**TASK INPUT**
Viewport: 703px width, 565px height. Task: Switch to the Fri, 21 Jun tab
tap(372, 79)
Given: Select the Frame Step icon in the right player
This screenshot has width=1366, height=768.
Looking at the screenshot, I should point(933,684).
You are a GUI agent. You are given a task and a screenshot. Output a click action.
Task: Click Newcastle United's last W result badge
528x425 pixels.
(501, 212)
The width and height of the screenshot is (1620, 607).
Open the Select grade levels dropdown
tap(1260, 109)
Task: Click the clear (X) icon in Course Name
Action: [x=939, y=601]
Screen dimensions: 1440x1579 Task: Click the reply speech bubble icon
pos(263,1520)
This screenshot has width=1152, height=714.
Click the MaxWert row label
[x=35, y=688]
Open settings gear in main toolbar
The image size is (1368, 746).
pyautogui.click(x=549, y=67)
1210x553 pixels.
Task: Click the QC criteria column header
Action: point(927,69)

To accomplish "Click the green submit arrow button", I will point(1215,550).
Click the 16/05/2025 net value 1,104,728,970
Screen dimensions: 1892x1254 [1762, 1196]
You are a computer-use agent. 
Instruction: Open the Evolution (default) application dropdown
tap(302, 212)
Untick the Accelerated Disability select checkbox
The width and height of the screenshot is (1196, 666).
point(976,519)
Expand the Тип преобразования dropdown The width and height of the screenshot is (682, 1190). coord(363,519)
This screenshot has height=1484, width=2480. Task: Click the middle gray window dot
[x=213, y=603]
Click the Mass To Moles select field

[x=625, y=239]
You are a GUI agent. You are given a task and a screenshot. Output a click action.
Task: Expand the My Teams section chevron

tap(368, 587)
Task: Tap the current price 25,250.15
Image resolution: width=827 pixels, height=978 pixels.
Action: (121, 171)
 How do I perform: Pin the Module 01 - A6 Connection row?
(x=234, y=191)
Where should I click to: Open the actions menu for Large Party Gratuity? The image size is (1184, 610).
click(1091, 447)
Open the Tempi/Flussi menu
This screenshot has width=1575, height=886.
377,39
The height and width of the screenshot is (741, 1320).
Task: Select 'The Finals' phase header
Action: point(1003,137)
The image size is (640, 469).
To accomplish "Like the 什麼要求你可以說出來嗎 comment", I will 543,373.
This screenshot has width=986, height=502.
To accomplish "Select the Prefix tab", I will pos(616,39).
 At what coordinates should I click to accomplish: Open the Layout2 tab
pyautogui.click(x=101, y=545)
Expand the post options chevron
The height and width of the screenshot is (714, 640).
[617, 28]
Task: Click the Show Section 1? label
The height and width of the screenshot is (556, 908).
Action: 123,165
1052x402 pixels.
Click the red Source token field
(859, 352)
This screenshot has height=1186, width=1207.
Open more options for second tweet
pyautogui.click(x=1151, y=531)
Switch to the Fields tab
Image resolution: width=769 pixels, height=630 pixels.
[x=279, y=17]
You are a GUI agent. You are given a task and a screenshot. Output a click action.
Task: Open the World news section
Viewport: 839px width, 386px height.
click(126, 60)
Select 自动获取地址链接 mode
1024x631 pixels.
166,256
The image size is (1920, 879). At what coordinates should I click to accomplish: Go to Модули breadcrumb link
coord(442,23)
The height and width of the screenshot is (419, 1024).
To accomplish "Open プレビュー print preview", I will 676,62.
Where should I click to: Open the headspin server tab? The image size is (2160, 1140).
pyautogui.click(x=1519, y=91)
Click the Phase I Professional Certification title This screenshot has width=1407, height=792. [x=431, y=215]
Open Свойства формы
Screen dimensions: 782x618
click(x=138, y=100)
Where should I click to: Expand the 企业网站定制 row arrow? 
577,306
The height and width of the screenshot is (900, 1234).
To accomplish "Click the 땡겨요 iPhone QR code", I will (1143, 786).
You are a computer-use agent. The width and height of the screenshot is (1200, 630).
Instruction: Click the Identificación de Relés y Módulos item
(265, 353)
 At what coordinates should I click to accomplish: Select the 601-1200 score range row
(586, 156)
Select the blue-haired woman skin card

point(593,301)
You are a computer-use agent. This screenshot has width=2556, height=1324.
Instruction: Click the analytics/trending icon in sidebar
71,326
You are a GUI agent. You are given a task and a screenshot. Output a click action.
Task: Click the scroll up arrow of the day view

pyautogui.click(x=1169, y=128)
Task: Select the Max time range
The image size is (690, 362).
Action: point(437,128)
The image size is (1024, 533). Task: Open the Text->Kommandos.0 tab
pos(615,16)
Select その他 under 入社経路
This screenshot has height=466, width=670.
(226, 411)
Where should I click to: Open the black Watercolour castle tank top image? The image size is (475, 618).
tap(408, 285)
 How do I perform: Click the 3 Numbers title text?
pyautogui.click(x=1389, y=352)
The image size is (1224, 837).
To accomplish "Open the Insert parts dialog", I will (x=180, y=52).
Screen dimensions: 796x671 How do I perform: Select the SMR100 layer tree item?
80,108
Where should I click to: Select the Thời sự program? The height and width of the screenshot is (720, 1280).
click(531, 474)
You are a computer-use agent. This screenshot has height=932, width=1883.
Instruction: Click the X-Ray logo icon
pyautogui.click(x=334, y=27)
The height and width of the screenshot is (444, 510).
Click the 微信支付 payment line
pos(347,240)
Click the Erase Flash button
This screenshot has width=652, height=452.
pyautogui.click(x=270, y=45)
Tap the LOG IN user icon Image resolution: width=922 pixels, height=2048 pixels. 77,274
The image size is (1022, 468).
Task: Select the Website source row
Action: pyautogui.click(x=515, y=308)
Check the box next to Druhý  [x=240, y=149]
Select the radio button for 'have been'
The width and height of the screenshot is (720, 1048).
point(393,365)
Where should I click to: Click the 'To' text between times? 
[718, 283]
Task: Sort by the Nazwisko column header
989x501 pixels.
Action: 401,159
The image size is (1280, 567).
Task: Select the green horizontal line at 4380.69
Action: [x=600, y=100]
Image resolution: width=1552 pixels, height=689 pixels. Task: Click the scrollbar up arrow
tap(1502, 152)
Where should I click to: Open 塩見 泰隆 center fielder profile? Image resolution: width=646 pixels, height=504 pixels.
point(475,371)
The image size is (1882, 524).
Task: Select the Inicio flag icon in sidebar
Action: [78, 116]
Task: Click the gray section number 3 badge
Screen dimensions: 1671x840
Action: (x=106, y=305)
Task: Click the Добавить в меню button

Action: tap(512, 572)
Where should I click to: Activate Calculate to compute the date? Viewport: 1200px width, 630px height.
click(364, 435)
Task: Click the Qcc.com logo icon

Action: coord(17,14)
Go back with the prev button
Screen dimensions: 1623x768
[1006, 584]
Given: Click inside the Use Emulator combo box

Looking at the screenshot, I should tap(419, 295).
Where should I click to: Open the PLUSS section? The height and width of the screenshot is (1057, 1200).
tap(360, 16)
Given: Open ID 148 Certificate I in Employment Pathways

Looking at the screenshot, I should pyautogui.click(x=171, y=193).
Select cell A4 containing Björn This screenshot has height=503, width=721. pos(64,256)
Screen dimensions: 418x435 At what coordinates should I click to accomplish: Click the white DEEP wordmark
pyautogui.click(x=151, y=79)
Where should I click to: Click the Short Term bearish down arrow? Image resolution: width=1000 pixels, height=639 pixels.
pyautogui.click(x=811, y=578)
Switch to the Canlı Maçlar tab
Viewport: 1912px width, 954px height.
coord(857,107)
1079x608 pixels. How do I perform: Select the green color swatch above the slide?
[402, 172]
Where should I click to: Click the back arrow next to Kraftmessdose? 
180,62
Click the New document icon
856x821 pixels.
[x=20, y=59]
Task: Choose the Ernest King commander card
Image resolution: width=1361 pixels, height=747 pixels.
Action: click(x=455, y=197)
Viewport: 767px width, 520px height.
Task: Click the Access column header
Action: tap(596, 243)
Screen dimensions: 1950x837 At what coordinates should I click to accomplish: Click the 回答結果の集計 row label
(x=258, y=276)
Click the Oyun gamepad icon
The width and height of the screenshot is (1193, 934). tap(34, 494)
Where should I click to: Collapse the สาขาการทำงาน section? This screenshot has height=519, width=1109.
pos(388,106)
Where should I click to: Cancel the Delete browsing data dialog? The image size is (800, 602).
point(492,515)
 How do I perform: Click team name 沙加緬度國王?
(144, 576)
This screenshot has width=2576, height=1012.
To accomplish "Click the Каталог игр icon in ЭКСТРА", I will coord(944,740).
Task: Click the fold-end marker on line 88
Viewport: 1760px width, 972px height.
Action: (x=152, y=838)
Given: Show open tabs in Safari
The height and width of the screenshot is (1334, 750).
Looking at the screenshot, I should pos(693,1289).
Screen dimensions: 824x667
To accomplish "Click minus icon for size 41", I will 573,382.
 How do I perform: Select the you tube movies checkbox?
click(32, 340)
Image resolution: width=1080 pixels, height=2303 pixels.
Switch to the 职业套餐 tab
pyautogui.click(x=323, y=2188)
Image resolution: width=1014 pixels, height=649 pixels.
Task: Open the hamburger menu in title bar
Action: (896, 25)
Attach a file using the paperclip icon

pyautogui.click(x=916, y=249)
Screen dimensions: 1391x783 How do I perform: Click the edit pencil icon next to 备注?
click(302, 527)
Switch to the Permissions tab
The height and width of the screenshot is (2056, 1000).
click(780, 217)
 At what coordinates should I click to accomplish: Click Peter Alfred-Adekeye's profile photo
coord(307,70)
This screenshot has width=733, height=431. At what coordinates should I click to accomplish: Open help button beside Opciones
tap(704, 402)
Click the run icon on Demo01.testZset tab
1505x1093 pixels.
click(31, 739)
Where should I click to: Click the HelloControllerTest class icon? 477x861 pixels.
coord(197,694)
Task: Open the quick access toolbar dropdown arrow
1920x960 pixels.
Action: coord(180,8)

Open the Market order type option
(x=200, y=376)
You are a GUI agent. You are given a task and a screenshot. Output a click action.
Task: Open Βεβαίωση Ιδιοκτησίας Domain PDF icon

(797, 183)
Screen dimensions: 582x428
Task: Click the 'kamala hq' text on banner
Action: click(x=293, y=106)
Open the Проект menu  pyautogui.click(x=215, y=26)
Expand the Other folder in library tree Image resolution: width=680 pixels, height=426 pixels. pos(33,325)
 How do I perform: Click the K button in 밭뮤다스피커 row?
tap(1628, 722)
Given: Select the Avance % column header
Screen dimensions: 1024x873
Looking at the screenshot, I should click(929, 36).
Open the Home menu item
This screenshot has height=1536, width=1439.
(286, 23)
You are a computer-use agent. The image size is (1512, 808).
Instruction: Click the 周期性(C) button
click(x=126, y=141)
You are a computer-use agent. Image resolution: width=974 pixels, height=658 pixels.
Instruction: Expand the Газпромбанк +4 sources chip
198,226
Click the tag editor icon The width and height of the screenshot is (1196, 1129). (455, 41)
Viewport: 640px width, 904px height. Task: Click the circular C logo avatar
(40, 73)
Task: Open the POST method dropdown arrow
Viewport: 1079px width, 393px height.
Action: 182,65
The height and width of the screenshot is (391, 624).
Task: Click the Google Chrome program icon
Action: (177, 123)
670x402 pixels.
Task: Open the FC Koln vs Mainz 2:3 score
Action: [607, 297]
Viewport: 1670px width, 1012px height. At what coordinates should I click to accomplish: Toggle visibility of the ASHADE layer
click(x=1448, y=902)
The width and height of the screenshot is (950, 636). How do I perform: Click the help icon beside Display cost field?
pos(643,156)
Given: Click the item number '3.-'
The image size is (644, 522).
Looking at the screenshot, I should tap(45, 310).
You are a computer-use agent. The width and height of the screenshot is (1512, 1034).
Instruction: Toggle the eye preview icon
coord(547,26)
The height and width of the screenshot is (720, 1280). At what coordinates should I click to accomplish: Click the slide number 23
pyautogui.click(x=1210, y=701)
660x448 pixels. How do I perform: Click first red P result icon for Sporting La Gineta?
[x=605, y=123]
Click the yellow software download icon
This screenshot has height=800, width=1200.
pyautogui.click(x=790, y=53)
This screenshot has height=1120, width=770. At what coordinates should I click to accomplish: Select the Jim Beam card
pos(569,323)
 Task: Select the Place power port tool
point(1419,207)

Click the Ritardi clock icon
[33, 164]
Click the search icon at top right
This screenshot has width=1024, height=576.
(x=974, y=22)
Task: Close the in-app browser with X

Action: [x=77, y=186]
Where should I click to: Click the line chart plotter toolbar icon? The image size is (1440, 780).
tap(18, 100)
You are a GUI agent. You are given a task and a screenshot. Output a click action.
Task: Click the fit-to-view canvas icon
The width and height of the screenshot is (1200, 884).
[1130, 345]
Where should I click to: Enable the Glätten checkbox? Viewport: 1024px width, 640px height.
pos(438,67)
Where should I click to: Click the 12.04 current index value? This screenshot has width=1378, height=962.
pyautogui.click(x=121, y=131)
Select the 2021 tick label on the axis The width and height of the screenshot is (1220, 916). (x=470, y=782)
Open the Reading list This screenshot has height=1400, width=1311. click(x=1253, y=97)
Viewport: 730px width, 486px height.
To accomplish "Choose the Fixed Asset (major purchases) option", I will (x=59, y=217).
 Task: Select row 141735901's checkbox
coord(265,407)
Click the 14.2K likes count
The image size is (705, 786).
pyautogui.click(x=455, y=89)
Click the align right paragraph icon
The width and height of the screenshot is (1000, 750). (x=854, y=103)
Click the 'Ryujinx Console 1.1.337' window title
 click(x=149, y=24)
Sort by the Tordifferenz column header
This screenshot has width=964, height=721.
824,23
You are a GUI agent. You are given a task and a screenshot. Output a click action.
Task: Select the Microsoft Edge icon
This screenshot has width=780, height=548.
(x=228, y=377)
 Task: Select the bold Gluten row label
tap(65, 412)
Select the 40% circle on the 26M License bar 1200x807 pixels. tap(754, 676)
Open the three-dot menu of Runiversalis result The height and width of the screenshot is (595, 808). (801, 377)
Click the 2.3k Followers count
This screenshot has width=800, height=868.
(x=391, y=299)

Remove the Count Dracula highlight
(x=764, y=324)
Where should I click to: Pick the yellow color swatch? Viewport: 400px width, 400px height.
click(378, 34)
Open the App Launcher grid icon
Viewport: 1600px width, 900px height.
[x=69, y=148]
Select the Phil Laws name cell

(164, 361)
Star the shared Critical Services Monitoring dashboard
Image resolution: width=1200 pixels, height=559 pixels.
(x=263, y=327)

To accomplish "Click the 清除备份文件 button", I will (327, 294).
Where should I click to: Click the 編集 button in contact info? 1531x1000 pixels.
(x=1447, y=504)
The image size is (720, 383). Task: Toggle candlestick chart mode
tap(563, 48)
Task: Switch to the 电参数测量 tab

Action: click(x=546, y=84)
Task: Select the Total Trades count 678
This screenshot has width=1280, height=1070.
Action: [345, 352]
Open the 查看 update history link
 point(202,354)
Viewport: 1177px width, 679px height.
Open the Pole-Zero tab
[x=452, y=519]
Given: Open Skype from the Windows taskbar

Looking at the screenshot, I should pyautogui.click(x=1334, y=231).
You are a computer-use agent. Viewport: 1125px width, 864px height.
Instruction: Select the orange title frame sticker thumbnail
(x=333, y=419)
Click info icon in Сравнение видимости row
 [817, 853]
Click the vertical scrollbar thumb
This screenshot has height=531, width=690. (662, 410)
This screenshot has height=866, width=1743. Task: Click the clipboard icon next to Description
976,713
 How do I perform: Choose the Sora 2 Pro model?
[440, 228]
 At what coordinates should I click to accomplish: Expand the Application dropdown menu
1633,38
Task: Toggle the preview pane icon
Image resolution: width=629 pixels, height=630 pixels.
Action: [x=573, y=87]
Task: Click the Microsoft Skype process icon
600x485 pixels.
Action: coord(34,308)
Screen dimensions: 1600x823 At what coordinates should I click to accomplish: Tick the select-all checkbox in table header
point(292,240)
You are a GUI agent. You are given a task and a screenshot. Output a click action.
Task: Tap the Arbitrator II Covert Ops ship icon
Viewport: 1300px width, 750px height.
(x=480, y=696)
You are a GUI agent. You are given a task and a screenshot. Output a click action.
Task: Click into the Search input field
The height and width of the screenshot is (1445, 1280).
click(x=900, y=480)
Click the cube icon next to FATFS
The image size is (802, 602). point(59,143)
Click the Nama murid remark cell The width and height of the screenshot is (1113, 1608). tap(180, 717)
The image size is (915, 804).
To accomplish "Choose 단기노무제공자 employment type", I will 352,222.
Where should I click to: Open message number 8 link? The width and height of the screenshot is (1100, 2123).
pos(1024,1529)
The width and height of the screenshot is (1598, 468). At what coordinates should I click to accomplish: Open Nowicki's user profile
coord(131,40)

**ASSIGNMENT**
Where does "badge" occur in the data? Copy each line that has it.

**EXERCISE OUTPUT**
Task: Click Newcastle United's last W result badge
Task: Click the gray section number 3 badge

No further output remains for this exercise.